Jury selection in the penalty trial of Florida school shooter Nikolas Cruz hit a new stumbling block when a potential juror wore a T-shirt potentially prejudicial to his case
FORT LAUDERDALE, Fla. — The already slow slog of picking jurors in the penalty trial of Florida school shooter Nikolas Cruz hit a new stumbling block Monday when a potential juror’s T-shirt honoring those killed and traumatized in the 2018 massacre resulted in the dismissal of her entire group of 10.
The woman, a 58-year-old high school teacher, was wearing a T-shirt in the burgundy and silver colors of Parkland’s Marjory Stoneman Douglas High School that read “Teacher Strong.” Below that were two hashtags that were commonly found on T-shirts and bumper stickers throughout South Florida long after the Feb. 14, 2018, shooting: #msdstrong and #NeverAgain.
Cruz, 23, pleaded guilty in October to murdering 17 and wounding 17 others. The trial will decide whether he is sentenced to death or life in prison without parole.
The woman had been brought into the courtroom separately from the other nine potential jurors because she had written on her questionnaire that she has a medical condition that would prevent her from sitting for long stretches of time.
After that was discussed, Melisa McNeill, Cruz’s lead public defender, asked her about her T-shirt and how much contact she had with the other jurors. The woman said she hadn’t talked to the others, but they had all seen her shirt.
After the woman was asked to briefly leave the courtroom, McNeill told Circuit Judge Elizabeth Scherer that the entire group should be dismissed because the shirt possibly could have been prejudiced others against him. Prosecutors agreed.

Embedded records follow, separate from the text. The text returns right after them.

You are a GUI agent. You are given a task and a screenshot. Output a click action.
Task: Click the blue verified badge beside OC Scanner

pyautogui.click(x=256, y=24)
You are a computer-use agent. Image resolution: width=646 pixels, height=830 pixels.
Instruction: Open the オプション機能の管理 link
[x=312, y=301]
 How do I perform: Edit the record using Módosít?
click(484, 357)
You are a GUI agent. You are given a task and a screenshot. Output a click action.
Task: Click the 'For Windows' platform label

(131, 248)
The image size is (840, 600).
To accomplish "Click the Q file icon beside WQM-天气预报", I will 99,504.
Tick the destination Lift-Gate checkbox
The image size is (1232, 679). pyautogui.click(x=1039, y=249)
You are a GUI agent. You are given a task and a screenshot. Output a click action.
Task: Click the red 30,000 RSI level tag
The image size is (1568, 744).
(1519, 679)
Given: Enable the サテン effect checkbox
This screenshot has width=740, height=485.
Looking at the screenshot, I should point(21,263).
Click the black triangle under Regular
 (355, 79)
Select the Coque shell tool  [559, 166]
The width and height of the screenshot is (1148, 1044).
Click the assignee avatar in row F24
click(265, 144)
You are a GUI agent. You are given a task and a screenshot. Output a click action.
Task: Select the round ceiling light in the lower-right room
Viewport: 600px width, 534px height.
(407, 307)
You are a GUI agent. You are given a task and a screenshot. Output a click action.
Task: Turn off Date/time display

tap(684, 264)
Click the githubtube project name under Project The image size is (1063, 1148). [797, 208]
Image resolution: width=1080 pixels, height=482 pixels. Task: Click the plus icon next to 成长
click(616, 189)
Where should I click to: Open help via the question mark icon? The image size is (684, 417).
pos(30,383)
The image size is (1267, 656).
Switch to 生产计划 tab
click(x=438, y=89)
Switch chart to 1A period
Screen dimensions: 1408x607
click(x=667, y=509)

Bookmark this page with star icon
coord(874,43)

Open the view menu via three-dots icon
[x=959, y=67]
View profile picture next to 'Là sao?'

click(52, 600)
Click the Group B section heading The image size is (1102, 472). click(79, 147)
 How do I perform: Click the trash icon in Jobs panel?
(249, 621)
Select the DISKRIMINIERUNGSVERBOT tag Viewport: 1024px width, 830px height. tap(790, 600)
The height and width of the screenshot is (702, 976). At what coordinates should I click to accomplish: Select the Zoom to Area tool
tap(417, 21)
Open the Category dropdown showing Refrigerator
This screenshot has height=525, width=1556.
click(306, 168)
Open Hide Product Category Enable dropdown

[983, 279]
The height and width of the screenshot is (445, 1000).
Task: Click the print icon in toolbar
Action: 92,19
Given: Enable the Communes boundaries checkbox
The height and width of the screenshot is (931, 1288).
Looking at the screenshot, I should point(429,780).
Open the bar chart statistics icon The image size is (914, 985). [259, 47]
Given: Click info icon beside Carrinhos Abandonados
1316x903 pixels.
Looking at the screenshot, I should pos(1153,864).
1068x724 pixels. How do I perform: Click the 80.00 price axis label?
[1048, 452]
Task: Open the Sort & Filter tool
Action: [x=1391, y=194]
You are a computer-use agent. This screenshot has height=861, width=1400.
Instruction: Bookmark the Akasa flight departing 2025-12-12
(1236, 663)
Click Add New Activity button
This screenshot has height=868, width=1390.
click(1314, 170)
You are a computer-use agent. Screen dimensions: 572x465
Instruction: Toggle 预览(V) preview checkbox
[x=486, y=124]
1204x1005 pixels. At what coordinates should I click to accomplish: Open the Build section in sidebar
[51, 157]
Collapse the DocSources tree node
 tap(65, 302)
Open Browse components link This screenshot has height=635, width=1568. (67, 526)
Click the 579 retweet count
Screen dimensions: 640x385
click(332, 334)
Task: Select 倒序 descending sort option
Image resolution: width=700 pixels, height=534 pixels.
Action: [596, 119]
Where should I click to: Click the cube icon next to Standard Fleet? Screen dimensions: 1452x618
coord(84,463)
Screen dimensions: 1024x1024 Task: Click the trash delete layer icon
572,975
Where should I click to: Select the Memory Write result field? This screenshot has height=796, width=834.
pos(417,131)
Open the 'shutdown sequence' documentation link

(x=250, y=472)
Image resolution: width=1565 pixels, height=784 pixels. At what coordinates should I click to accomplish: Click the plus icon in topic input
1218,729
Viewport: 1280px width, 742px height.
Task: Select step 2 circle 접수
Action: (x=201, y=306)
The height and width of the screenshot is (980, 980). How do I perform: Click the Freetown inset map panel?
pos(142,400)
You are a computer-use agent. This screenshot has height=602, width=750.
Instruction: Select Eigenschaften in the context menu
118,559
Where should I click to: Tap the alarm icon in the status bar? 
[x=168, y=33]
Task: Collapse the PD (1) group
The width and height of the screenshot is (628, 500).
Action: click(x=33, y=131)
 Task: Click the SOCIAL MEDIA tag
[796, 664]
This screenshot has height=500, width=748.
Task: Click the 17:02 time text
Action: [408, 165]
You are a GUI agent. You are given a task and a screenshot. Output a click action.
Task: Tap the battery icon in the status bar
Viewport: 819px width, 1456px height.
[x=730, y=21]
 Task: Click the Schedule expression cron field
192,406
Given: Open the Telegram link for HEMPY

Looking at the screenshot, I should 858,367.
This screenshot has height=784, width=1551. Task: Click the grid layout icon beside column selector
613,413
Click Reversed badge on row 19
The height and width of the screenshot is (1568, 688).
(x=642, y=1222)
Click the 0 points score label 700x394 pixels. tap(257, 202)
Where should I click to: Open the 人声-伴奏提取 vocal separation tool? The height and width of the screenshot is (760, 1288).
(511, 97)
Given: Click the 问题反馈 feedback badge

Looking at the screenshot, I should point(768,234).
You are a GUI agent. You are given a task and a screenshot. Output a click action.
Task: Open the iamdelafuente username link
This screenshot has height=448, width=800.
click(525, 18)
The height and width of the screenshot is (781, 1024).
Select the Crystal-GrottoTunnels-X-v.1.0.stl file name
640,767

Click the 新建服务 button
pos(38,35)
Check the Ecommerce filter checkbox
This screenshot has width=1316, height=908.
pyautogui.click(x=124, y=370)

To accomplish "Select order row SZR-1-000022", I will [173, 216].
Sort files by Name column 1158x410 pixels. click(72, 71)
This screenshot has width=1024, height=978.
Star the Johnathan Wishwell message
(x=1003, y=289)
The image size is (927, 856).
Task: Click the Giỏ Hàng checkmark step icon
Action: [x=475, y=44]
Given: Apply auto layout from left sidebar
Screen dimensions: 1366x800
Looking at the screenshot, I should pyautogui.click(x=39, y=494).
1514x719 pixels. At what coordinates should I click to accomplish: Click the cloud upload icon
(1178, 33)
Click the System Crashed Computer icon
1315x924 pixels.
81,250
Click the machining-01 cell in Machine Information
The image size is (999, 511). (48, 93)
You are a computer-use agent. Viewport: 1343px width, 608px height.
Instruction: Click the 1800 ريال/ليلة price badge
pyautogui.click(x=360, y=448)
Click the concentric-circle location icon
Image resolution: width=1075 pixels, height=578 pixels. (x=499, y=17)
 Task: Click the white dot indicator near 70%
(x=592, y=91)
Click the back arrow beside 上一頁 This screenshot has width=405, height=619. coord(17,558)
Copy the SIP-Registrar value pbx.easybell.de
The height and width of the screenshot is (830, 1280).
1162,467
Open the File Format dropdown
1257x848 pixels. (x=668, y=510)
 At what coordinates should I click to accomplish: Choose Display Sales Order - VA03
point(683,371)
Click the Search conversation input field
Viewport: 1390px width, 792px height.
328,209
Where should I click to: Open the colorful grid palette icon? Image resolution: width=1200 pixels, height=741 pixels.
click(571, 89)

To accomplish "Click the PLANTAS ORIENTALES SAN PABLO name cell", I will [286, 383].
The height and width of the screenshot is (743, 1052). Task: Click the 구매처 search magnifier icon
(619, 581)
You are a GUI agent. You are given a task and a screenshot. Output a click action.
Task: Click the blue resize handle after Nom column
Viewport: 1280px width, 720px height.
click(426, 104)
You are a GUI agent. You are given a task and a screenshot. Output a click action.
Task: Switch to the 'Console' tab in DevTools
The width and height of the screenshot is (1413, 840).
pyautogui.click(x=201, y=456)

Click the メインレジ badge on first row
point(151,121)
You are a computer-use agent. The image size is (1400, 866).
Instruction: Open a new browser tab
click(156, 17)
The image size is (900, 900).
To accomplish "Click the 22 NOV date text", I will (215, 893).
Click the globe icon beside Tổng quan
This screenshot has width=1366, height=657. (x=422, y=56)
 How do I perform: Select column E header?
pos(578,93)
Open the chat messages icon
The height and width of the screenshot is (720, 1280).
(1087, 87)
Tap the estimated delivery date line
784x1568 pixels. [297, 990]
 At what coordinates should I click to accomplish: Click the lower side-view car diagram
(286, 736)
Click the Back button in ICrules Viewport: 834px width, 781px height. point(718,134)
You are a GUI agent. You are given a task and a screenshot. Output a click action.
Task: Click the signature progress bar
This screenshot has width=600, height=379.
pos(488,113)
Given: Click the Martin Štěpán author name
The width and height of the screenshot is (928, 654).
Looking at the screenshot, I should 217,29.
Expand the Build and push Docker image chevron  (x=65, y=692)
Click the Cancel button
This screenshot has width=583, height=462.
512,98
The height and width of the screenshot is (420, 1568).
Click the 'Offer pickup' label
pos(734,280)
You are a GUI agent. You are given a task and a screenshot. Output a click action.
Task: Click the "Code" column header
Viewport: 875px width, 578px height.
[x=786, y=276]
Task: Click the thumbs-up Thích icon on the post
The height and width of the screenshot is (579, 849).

Scherer initially balked, saying she hadn’t noticed the T-shirt until McNeill brought it up and wondered if they other potential jurors would have, either. But she eventually agreed after both sides warned the T-shirt could become an issue on appeal if the jury sentences Cruz to death penalty. They argued it wasn’t worth the risk of having to retry the case years from now.
“She obviously did that to get out of jury duty. It was irresponsible,” Scherer said.
The woman declined comment when contacted by The Associated Press. The AP is not naming potential jurors in the case to protect their privacy.
Jury selection, which began seven weeks ago, is now in its second phase. During the first, the potential jurors were simply asked if they could serve from late June through September, the trial’s scheduled duration. That process had a two-week delay after McNeill suffered an undisclosed illness. About 400 of almost 1,900 said they could serve and are now being questioned as part of Phase 2.
Those potential jurors, in groups of about 10, are being asked their opinion of the death penalty and whether they can put aside whatever knowledge they have of the shooting and be fair. To pass, they must say they could fairly consider both alternatives — death or a life sentence — for Cruz.
Including the group dismissed Monday, 26 of 80 potential jurors who have undergone the second screening have passed. Scherer is hoping to have 150 still eligible for the third phase, where they will be asked more questions and then pared down to 12 jurors and eight alternates. Either side can try to convince Scherer to dismiss a juror as being unfair to their case. Each side also will have at least 10 peremptory challenges, enabling them to dismiss a juror for any cause except race or gender.